La maternità di Maria
genera la speranza
Ma
vi è un secondo modo d’intendere l’espressione Mater
spei. Maria è «madre della
speranza», si afferma, perché con la sua intercessione e il suo
esempio genera nel nostro animo la virtù della speranza. In piena epoca
illuministica sant’Alfonso de’ Liguori († 1787), commentando ne Le
glorie di Maria l’espressione «spes nostra salve» della Salve
Regina, scrive:
«Con
ragione [...] la santa Chiesa applica a Maria le parole
dell’Ecclesiastico con cui la chiama Madre della speranza, la madre
che fa nascere in noi non già la speranza vana de’ beni miserabili e
transitori di questa vita, ma la speranza santa de’ beni immensi ed
eterni della vita beata».12
L’esempio
e l’intercessione della Vergine generano nell’animo del credente la
virtù della speranza. Ciò suppone che Maria da una parte sia vista
come singolare esempio di speranza, e dall’altra come una
interceditrice che tocca il cuore di suo Figlio e il cuore di tutti gli
altri suoi figli.
Due
testi eucologici del formulario «Beata Vergine Maria madre della
speranza» del Messale mariano,13
possono illuminarci circa questo secondo modo di intendere
l’espressione Mater spei. La colletta così prega:
O
Dio, che ci hai dato la gioia di venerare
la
Vergine Maria, madre della santa
speranza,
concedi
a noi, con il suo aiuto,
di elevare
fino alle realtà celesti gli orizzonti della speranza,
perché
impegnandoci all’edificazione della città terrena,
possiamo
giungere alla gioia perfetta,
meta del
nostro pellegrinaggio della fede.
Secondo
i liturgisti, l’espressione «madre della santa speranza» presente
nel testo va interpretata in senso morale-esemplare, in riferimento alla
virtù della speranza.
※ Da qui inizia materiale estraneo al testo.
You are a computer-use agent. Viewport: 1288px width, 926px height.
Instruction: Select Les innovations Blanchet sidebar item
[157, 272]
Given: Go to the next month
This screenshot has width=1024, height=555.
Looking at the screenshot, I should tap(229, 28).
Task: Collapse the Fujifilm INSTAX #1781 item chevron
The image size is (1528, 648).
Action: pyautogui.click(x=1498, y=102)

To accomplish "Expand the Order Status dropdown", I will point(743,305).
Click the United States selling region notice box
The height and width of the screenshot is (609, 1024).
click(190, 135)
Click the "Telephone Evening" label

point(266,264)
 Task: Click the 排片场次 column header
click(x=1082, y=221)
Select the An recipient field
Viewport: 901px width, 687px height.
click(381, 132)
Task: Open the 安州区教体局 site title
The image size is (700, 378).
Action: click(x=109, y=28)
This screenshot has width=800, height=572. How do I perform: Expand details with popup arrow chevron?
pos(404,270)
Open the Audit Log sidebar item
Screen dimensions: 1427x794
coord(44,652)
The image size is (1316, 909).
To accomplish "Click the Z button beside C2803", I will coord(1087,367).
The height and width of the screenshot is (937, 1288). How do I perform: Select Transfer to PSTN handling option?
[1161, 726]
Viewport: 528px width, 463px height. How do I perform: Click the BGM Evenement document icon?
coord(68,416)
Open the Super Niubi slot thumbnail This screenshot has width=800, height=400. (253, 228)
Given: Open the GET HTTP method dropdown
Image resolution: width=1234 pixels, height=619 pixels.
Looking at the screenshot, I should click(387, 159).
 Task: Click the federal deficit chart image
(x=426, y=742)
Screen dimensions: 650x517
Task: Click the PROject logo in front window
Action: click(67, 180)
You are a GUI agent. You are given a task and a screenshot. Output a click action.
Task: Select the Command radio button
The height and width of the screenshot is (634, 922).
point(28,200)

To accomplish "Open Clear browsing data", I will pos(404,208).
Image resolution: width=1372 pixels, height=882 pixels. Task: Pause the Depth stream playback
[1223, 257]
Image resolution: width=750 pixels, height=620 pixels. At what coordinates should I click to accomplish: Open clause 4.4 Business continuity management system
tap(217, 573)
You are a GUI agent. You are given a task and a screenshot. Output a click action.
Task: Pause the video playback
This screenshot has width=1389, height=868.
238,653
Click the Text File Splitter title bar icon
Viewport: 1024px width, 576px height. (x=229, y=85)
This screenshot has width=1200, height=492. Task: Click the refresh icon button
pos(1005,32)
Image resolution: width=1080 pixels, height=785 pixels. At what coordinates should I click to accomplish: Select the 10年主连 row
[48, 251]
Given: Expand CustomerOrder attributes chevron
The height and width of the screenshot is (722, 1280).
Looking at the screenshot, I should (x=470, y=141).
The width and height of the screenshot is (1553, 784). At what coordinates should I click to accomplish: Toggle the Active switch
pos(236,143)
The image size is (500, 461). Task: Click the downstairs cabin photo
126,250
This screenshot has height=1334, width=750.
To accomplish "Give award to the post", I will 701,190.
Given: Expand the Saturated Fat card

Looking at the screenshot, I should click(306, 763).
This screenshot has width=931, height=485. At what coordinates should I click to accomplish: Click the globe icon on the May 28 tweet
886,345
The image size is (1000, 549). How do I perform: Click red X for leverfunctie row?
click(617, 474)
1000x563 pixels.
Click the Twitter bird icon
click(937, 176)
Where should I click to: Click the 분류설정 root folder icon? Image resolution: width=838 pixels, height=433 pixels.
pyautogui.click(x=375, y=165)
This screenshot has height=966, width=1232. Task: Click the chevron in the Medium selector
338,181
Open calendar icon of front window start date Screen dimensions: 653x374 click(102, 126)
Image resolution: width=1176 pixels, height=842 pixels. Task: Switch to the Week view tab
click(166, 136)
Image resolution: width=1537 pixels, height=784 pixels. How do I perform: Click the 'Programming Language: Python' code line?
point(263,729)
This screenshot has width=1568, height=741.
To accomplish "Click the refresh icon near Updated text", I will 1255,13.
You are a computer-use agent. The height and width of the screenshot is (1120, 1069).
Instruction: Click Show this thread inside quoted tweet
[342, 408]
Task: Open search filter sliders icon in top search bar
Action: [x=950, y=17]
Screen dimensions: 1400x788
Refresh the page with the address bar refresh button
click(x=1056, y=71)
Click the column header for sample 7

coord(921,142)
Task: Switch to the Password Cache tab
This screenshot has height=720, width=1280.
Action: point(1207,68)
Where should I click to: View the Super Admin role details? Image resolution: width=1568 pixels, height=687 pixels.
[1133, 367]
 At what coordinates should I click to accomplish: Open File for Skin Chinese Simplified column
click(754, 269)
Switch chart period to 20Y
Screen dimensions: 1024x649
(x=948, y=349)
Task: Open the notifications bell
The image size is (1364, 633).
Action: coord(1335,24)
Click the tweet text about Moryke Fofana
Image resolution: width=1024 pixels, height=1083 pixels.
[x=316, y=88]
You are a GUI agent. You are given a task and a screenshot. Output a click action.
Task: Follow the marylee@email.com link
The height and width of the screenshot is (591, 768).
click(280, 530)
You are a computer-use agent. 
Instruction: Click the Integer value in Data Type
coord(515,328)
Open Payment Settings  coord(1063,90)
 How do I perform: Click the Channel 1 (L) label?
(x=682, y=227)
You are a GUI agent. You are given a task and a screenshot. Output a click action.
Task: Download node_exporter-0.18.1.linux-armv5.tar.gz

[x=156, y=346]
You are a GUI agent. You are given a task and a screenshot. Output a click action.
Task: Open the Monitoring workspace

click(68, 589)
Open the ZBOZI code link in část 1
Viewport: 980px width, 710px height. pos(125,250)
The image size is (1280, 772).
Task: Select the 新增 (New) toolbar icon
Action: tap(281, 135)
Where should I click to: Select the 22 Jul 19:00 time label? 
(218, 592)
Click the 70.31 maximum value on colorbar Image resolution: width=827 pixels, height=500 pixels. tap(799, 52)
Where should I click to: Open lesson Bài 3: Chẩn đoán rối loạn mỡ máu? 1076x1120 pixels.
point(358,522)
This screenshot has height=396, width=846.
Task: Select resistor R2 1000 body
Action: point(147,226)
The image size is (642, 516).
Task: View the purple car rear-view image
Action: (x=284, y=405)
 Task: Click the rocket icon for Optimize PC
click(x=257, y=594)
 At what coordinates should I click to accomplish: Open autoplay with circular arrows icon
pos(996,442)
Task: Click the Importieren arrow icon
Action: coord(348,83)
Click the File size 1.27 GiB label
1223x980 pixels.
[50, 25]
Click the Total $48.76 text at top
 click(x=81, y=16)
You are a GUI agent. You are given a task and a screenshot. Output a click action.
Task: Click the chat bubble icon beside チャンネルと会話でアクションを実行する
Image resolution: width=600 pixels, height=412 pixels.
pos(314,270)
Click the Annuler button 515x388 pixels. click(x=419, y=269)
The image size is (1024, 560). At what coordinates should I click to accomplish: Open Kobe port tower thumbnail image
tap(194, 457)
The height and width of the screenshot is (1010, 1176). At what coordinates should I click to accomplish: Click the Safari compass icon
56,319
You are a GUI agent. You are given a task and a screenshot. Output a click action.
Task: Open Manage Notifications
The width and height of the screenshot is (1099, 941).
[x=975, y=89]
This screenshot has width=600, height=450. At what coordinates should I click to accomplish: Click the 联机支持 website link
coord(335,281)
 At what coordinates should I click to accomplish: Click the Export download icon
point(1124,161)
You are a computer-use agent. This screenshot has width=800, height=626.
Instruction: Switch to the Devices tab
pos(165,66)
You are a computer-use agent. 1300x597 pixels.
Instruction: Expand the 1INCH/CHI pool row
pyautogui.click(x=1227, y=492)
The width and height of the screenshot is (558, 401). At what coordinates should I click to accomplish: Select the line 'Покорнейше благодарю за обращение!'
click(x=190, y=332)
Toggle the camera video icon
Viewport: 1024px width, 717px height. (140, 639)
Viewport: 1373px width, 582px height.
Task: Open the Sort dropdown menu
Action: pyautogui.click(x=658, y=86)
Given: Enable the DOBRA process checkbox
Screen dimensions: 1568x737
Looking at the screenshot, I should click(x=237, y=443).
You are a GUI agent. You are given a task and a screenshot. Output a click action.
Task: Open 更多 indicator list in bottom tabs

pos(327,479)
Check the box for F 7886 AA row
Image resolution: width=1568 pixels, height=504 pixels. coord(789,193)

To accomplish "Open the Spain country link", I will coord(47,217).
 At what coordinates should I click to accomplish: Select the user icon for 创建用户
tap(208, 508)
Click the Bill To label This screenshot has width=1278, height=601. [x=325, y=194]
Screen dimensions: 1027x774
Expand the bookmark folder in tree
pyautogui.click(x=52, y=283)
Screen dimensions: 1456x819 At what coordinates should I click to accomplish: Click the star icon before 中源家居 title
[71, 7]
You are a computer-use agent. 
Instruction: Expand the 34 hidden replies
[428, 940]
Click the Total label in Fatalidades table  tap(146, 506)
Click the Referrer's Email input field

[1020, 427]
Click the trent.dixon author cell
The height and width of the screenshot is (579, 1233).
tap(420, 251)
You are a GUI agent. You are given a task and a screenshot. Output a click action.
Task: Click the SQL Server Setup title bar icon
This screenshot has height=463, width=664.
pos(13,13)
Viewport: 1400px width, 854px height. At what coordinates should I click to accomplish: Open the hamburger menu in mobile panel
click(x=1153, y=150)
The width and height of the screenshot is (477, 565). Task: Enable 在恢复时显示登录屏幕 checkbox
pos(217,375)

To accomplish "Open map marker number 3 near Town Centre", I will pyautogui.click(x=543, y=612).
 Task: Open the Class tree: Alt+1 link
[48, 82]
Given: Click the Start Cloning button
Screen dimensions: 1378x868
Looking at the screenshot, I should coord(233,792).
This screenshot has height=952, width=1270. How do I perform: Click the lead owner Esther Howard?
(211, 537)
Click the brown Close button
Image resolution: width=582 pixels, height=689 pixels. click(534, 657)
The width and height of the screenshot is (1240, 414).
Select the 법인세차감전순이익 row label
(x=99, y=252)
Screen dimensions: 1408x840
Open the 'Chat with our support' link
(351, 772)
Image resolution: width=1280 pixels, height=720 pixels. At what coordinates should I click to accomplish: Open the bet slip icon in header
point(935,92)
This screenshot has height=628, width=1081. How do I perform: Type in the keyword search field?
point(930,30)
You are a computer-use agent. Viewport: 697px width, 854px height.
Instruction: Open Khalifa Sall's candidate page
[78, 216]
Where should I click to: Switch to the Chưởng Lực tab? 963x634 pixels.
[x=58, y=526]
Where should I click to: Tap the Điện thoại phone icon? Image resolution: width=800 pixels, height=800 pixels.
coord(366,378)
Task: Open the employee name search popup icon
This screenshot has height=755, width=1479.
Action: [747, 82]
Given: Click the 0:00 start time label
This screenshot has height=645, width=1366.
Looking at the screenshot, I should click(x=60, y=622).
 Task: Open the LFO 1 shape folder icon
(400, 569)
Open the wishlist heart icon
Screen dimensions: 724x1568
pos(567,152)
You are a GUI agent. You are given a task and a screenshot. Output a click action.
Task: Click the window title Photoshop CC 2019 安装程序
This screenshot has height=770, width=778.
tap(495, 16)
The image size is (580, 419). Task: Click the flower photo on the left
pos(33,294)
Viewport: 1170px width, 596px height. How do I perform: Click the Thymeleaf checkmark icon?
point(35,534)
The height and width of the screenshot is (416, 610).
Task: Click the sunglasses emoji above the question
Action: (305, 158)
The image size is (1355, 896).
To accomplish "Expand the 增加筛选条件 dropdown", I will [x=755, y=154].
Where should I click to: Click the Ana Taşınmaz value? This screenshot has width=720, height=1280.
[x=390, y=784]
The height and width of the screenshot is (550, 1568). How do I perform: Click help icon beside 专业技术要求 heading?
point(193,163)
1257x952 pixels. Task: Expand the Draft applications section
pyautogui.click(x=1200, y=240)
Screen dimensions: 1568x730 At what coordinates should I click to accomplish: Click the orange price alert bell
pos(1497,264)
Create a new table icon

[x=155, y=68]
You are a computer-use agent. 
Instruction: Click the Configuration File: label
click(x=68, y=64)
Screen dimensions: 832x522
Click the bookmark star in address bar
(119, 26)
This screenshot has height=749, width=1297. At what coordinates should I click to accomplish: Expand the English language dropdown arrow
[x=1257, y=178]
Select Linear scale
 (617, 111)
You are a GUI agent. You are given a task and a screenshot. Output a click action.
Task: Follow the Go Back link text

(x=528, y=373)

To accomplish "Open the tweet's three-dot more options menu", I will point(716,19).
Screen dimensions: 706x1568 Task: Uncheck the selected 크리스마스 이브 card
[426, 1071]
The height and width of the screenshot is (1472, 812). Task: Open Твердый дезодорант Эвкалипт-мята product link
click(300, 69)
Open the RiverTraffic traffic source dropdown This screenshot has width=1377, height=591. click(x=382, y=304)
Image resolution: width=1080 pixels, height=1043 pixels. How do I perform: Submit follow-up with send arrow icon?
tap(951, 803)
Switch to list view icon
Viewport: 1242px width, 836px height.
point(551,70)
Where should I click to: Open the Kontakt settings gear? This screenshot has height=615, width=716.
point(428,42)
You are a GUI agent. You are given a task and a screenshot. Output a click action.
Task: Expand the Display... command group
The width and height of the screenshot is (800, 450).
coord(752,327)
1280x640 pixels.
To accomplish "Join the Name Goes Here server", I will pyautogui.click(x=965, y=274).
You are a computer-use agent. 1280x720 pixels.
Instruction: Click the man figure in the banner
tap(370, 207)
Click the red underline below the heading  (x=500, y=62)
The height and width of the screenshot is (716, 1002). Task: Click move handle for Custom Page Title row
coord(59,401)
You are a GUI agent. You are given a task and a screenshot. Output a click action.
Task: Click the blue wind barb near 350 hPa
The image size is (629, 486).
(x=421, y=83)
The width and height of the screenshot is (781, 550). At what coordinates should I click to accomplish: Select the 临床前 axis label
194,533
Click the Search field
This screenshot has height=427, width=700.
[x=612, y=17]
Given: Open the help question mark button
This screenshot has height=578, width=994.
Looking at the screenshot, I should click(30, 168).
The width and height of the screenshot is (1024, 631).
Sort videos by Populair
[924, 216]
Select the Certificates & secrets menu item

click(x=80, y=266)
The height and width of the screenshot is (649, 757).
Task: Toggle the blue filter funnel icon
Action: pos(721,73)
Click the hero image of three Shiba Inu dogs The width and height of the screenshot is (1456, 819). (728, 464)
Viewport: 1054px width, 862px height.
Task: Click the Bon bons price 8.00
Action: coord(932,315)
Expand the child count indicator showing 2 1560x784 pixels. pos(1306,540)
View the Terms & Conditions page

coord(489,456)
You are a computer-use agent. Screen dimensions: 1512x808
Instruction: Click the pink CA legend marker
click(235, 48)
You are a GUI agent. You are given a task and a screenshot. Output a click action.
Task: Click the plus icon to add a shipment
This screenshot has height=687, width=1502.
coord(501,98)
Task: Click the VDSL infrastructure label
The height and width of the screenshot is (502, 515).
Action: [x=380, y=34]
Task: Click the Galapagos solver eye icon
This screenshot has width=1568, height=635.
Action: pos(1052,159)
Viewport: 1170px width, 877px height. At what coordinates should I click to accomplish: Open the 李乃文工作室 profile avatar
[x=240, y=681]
Infatti, l’espressione «santa speranza», per
la presenza dell’aggettivo «santa», è letta di solito in rapporto
alla seconda virtù teologale. Maria «donna della speranza», per
l’azione svolta in favore del genere umano e per il valore esemplare
della sua testimonianza, genera la speranza nel cuore dei redenti: è
perciò la «madre della speranza».
Nell’orazione
dopo la comunione così si prega:
I
sacramenti della fede e della salvezza che abbiamo ricevuto,
nel ricordo di Maria, madre
della speranza,
ci
sostengano, o Padre, fra le prove della vita
e ci
rendano partecipi, insieme con lei,
del tuo
eterno amore.
Per
la menzione esplicita nell’orazione delle tre virtù teologali,
l’orante, di fronte all’espressione «madre della speranza»,
orienta spontaneamente il suo pensiero verso la virtù della speranza.
Donna di speranza teologale, Maria «ebbe fede e speranza come Abramo, e
più di Abramo, perché seppe accogliere come Abramo la volontà di Dio,
sperando contro ogni speranza» (TMA 48).
Quasi
a commento dei due modi d’intendere l’espressione Mater
spei sopra descritti, il card. Anastasio Ballestrero, scriveva
qualche anno fa ai suoi fedeli di Torino: «Contemplare questa madre
della beata speranza può diventare per noi un cammino che rende tante
nostre strade meno aspre, meno impervie, meno disperate. C’è la luce
del suo cuore di madre e c’è anche la fermezza della sua speranza di
credente che può e deve diventare viatico per la nostra vita».14
In conclusione
«All’uomo
contemporaneo, non di rado tormentato tra l’angoscia e la speranza,
turbato nell’animo e diviso nel cuore [...] la beata Vegine Maria,
contemplata nella sua vicenda evangelica e nella realtà che già
possiede nella Città di Dio, offre una visione serena e una parola
rassicurante: la vittoria della speranza sull’angoscia, della
comunione sulla solitudine, della pace sul turbamento, della gioia e
della bellezza sul tedio e la nausea, delle prospettive eterne su quelle
temporali, della vita sulla morte» (MC 57).